Despite being initially overlooked for first-team honours in primary school, Ngidi moved to Hilton College in grade eight, where he went on to switch allegiances from the Coastal side to KZN Inland. The Hilton schoolboy described the change as ‘weird’ in the beginning, as he had to face some of his old teammates and friends, but credits the move for the upward curve his cricketing career has taken ever since.
‘I knew I needed to invest with Inland and I actually went on to get my first U19 game at U15 after one of the coaches gave me a chance against the Griquas in a three-day game. It’s where I got to experience that intensity at a very young age. At U15 level, it was all about running in hard and bowling fast, but at U19, it was about more than that,’ he recalled.
‘I’ll never forget the first time the coach sat me down and coached me through it (my bowling). It was a random day, but I’ll always remember that moment when they decided “you know, we think this kid has got it, so let’s give him a chance”.’
During his high school career, Ngidi’s performances for Hilton led to two appearances at the U15 national weeks before appearing in three Coca-Cola Khaya Majola U19 Weeks for the Inland side.
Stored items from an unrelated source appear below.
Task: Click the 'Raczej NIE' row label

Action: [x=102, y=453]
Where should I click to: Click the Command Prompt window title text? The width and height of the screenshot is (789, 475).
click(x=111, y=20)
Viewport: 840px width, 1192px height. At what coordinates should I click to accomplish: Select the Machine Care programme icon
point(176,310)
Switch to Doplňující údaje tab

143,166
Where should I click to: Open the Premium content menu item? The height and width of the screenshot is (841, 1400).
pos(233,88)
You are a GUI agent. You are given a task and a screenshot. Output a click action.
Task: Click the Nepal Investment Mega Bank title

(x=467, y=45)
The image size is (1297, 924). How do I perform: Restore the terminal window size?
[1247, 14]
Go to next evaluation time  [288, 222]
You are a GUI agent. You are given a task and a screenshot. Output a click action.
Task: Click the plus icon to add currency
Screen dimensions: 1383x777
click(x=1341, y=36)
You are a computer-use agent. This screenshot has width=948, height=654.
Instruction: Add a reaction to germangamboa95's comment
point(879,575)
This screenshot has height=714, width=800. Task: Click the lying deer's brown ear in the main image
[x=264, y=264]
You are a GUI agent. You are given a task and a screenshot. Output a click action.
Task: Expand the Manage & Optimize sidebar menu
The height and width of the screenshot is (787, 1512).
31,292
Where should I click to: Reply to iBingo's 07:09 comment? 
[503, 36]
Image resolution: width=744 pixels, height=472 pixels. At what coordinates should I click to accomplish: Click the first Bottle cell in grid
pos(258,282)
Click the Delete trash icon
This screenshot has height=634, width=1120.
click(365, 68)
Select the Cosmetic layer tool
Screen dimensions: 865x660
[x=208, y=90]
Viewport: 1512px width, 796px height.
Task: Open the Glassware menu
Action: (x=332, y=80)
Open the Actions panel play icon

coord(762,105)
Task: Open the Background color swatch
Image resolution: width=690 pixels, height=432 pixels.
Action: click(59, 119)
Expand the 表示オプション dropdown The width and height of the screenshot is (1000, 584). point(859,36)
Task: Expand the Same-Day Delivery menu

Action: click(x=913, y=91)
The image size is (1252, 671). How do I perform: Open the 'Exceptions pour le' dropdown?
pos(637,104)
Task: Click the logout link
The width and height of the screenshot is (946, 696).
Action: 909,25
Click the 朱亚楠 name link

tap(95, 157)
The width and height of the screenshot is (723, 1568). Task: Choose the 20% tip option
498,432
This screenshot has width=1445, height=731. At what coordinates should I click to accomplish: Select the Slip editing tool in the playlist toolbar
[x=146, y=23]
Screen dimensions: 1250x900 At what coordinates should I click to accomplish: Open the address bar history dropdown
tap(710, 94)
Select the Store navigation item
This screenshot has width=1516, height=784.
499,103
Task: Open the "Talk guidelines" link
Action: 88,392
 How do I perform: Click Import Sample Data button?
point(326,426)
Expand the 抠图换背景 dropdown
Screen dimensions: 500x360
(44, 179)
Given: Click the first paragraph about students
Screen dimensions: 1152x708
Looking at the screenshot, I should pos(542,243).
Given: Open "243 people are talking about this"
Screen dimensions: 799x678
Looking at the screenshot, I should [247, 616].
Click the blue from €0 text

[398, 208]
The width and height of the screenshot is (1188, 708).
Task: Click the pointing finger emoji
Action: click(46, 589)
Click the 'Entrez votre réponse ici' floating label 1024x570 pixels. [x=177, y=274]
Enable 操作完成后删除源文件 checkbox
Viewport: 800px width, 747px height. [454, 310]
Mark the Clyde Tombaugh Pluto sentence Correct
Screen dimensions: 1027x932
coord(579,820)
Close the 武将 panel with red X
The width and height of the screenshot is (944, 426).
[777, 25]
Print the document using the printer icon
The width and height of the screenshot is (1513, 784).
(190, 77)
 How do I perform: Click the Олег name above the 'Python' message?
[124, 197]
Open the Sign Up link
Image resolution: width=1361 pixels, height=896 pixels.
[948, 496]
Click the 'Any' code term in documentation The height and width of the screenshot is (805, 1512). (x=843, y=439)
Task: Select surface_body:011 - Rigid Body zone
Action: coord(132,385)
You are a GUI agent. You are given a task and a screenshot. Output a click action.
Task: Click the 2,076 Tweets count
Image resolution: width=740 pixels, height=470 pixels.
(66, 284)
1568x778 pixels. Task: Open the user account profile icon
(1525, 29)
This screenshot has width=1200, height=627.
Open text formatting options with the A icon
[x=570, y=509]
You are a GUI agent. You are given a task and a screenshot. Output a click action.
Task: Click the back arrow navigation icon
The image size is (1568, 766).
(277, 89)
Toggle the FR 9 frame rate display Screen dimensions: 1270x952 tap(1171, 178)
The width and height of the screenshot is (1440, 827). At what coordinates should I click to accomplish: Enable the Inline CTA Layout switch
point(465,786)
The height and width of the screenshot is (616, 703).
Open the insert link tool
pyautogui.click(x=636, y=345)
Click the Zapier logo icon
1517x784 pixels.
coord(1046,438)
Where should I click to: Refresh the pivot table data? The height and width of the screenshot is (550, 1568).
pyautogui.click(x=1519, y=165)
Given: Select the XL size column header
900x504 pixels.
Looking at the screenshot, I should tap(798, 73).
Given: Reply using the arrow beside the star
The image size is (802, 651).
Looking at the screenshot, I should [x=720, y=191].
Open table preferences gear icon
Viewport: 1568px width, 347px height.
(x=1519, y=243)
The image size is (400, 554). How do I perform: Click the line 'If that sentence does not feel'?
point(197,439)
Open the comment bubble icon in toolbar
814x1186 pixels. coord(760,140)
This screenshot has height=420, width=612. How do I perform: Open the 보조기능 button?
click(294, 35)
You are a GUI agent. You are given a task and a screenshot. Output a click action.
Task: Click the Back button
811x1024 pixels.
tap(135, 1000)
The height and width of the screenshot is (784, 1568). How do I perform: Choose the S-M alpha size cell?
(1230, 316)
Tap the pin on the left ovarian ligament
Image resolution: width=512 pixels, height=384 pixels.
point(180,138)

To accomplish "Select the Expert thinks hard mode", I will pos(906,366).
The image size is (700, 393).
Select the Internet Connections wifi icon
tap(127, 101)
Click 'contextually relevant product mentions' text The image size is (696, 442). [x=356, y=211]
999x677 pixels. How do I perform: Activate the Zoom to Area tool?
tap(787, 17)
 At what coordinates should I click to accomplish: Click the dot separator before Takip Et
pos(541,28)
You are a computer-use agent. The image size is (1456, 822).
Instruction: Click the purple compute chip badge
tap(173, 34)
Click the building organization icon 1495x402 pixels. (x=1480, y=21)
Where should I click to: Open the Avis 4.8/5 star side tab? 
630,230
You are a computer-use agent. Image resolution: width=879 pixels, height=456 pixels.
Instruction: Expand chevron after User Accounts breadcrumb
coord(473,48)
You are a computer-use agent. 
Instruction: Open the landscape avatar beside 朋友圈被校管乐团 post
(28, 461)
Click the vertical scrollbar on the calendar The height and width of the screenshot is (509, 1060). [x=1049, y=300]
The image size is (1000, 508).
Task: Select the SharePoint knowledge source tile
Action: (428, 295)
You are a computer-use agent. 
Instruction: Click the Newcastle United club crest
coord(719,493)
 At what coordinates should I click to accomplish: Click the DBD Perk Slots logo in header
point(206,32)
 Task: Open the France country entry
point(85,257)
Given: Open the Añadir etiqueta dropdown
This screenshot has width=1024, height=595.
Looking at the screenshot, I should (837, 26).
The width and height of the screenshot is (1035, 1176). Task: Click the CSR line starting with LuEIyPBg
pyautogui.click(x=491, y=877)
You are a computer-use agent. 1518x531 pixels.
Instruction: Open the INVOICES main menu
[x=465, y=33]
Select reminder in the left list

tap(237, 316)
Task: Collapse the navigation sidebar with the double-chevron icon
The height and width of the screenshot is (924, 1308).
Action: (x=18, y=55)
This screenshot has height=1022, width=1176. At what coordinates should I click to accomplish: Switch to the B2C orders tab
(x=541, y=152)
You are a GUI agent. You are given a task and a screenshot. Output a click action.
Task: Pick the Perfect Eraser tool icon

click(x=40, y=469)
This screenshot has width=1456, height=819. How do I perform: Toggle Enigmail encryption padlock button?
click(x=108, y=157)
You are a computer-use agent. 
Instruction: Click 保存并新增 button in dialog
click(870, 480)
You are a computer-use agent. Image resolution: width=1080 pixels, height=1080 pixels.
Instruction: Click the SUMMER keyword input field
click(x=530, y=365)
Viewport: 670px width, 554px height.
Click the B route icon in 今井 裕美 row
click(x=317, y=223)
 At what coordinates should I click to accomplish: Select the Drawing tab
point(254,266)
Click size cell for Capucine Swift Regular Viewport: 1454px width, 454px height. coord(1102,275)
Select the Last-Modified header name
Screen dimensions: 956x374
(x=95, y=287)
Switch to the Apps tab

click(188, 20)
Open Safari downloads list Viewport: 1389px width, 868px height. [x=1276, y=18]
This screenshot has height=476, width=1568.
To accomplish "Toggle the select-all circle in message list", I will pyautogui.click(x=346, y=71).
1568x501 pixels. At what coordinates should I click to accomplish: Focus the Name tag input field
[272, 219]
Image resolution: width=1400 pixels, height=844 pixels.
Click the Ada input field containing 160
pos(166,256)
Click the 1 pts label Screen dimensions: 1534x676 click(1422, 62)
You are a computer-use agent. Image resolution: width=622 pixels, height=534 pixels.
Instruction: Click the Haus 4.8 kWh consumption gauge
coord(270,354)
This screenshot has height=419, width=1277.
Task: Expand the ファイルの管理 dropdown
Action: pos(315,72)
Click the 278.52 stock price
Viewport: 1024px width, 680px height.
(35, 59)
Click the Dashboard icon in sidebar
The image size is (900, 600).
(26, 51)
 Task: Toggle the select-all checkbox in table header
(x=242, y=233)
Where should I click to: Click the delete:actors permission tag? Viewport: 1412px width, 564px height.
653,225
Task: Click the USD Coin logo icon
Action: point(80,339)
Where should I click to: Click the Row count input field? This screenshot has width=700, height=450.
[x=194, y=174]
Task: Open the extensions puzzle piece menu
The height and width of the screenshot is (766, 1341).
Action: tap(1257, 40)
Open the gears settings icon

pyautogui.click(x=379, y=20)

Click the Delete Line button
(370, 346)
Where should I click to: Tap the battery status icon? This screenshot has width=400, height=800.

Thanks to his humble background and team-first mentality, Ngidi believes these attributes helped him deal with a lot of the pressures and expectations that came with his fast progression through the age groups.
‘Even at that age, all I thought about was, we have to win the tournament, and for that to happen I have to pull my weight,’ he explained. ‘I knew a lot of people believed in me, I mean if you are going to play for the U19s at the age of 15 to 16, clearly they see something in you. But I also didn’t want to let it get to my head, because I knew just as quickly as you can be successful you can fail.’
With plenty of promising cricketers having taken part in high-octane, competitive action across different cities in this year’s CSA Schools Weeks, Ngidi emphasised the importance of having fun at this level.
‘At U13, 15, 17 and U19 for me, is actually the perfect level where you can go out there and just play, have fun and not think about stats or anything,’ he added. ‘At that age, you put so much pressure on yourself because everyone wants to play for the SA U19s and higher, but they need to remember to have fun now during this stage of their careers because it gets harder later,’ Ngidi concluded.